1er Congrès mondial contre la peine de mort

Nous, citoyens et militants abolitionnistes réunis à Strasbourg du 21 au 23 juin 2001 à l’occasion du premier congrès mondial contre la peine de mort organisé par Ensemble contre la peine de mort, déclarons :

La peine de mort signe le triomphe de la vengeance sur la justice et viole le premier droit de tout être humain, le droit de vivre. La peine capitale n’a jamais dissuadé le crime. Elle constitue un acte de torture et l’ultime traitement cruel, inhumain et dégradant. Une société qui recourt à la peine de mort encourage symboliquement la violence.

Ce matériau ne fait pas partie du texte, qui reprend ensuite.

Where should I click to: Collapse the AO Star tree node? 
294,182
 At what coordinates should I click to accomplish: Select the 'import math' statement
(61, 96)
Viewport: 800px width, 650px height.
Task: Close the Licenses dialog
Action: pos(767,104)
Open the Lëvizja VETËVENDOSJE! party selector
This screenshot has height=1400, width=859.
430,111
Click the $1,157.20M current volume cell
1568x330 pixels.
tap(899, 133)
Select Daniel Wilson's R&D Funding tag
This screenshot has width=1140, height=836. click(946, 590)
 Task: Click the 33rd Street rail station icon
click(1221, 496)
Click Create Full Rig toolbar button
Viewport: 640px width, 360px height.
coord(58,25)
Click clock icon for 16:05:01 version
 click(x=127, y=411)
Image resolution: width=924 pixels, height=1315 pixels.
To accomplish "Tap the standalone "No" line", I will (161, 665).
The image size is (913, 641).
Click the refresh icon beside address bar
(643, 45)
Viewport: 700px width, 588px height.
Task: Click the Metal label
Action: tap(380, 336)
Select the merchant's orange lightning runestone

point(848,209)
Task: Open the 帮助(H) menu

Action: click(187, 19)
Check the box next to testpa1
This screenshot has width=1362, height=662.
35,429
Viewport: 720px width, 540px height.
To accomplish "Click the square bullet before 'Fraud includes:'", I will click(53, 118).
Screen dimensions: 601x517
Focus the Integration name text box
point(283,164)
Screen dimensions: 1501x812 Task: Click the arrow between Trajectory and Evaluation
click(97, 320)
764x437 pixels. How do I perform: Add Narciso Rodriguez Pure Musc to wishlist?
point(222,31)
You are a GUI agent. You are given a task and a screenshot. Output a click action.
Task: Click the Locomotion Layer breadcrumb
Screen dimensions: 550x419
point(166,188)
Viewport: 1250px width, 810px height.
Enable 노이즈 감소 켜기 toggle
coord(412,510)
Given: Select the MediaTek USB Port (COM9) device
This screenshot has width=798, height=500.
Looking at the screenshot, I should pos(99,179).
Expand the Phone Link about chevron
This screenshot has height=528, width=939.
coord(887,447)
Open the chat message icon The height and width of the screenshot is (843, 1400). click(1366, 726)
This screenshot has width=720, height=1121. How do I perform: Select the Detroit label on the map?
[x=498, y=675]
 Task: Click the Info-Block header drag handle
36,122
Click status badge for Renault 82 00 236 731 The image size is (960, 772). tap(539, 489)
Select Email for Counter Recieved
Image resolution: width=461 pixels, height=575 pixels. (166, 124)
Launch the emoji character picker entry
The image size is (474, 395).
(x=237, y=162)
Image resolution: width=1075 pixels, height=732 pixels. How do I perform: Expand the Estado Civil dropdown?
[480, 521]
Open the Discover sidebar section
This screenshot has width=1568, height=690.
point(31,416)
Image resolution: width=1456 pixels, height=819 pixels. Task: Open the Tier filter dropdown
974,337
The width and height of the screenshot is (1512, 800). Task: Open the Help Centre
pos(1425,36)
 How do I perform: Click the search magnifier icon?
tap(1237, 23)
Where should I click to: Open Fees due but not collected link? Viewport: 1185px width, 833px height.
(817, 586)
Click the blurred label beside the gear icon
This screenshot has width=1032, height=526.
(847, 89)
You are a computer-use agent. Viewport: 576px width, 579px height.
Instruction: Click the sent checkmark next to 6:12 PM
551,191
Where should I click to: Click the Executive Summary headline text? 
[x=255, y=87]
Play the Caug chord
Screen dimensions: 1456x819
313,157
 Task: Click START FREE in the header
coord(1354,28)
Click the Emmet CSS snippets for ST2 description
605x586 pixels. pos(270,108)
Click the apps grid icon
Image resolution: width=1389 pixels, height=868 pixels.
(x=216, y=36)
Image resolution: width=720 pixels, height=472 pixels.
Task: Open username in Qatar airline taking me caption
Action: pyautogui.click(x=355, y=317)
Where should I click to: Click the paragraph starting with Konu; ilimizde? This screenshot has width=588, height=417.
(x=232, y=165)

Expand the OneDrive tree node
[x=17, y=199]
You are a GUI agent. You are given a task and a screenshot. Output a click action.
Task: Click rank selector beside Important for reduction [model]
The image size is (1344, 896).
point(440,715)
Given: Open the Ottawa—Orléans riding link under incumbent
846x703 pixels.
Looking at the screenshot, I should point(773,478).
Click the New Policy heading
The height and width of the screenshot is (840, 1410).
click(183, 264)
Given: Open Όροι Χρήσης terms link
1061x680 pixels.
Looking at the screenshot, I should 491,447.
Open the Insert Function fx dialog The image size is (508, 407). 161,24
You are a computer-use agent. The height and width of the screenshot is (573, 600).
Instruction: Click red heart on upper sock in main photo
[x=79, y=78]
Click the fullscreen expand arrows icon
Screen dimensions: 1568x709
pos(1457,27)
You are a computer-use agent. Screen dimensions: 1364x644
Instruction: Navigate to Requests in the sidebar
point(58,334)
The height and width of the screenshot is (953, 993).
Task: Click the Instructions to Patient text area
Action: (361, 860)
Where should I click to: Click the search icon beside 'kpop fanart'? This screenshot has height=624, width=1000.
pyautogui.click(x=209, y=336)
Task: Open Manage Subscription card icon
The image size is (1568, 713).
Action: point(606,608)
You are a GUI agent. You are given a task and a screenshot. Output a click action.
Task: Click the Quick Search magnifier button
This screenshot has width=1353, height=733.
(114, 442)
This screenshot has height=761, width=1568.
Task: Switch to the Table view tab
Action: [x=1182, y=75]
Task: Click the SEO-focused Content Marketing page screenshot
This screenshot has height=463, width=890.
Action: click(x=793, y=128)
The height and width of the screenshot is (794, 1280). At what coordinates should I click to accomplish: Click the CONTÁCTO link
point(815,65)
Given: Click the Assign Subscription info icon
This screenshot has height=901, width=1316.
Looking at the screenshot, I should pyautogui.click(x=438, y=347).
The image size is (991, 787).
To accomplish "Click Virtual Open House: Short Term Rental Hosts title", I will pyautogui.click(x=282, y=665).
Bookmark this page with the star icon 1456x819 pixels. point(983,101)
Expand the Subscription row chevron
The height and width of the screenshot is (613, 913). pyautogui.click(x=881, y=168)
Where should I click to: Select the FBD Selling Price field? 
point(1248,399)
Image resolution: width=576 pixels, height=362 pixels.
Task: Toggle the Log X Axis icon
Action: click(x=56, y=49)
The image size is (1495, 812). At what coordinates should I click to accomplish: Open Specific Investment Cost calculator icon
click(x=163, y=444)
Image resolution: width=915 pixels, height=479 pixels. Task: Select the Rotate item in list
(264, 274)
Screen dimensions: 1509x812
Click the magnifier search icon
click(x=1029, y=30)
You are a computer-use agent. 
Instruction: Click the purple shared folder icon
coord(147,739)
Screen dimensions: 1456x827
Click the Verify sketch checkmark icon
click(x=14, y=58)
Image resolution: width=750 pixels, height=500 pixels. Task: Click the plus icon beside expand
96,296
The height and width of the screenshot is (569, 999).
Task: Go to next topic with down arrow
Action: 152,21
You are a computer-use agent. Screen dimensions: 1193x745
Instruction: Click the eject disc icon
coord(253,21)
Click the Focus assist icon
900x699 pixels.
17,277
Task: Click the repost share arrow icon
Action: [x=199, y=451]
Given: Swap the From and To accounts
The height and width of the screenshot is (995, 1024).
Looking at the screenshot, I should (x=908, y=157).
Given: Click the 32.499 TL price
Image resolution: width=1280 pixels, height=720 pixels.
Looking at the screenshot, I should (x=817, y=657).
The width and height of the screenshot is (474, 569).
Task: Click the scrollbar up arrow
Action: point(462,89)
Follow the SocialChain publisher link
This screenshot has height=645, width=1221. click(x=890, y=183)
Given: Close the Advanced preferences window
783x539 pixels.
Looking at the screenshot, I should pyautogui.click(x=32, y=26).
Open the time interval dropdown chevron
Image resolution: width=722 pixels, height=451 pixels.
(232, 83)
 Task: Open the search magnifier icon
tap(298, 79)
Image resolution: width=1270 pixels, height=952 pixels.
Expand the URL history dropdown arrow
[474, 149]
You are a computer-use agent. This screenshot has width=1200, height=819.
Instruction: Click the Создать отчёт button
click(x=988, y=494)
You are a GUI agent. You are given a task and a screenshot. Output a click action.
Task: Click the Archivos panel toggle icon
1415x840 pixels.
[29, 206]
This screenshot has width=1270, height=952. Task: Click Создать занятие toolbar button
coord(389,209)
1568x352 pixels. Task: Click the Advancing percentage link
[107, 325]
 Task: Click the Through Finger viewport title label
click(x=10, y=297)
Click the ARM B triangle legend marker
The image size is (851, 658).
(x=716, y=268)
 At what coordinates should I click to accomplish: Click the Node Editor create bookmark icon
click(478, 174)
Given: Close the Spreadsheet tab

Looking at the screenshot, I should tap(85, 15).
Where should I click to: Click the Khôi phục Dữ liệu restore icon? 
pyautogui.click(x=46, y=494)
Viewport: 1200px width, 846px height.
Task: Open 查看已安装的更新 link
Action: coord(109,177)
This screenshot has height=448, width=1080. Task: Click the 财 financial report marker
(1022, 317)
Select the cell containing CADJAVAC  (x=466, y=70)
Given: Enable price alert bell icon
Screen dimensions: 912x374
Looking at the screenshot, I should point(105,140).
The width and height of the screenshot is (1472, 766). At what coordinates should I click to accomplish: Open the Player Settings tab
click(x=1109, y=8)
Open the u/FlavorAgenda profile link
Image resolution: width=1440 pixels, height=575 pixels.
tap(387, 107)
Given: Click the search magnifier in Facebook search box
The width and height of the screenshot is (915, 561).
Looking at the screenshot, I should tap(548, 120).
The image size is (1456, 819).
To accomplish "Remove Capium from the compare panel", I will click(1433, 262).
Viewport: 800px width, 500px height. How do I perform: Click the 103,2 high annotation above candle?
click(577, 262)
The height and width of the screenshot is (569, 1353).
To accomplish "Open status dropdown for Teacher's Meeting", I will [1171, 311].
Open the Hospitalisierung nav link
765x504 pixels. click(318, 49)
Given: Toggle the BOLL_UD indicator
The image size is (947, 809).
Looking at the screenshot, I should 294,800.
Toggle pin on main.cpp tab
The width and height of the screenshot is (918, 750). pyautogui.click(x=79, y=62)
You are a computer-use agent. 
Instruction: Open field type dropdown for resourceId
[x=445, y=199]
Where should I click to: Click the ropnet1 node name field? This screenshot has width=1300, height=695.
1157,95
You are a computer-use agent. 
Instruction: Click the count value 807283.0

Toutes les sociétés, respectueuses de la dignité de leurs membres, doivent s’efforcer d’abolir la peine capitale.

Nous nous félicitons que de nombreux Présidents de Parlement aient décidé de lancer à Strasbourg un « Appel solennel pour un moratoire mondial des exécutions de condamnés à mort sur le chemin de l’abolition universelle », le vendredi 22 juin au Parlement européen.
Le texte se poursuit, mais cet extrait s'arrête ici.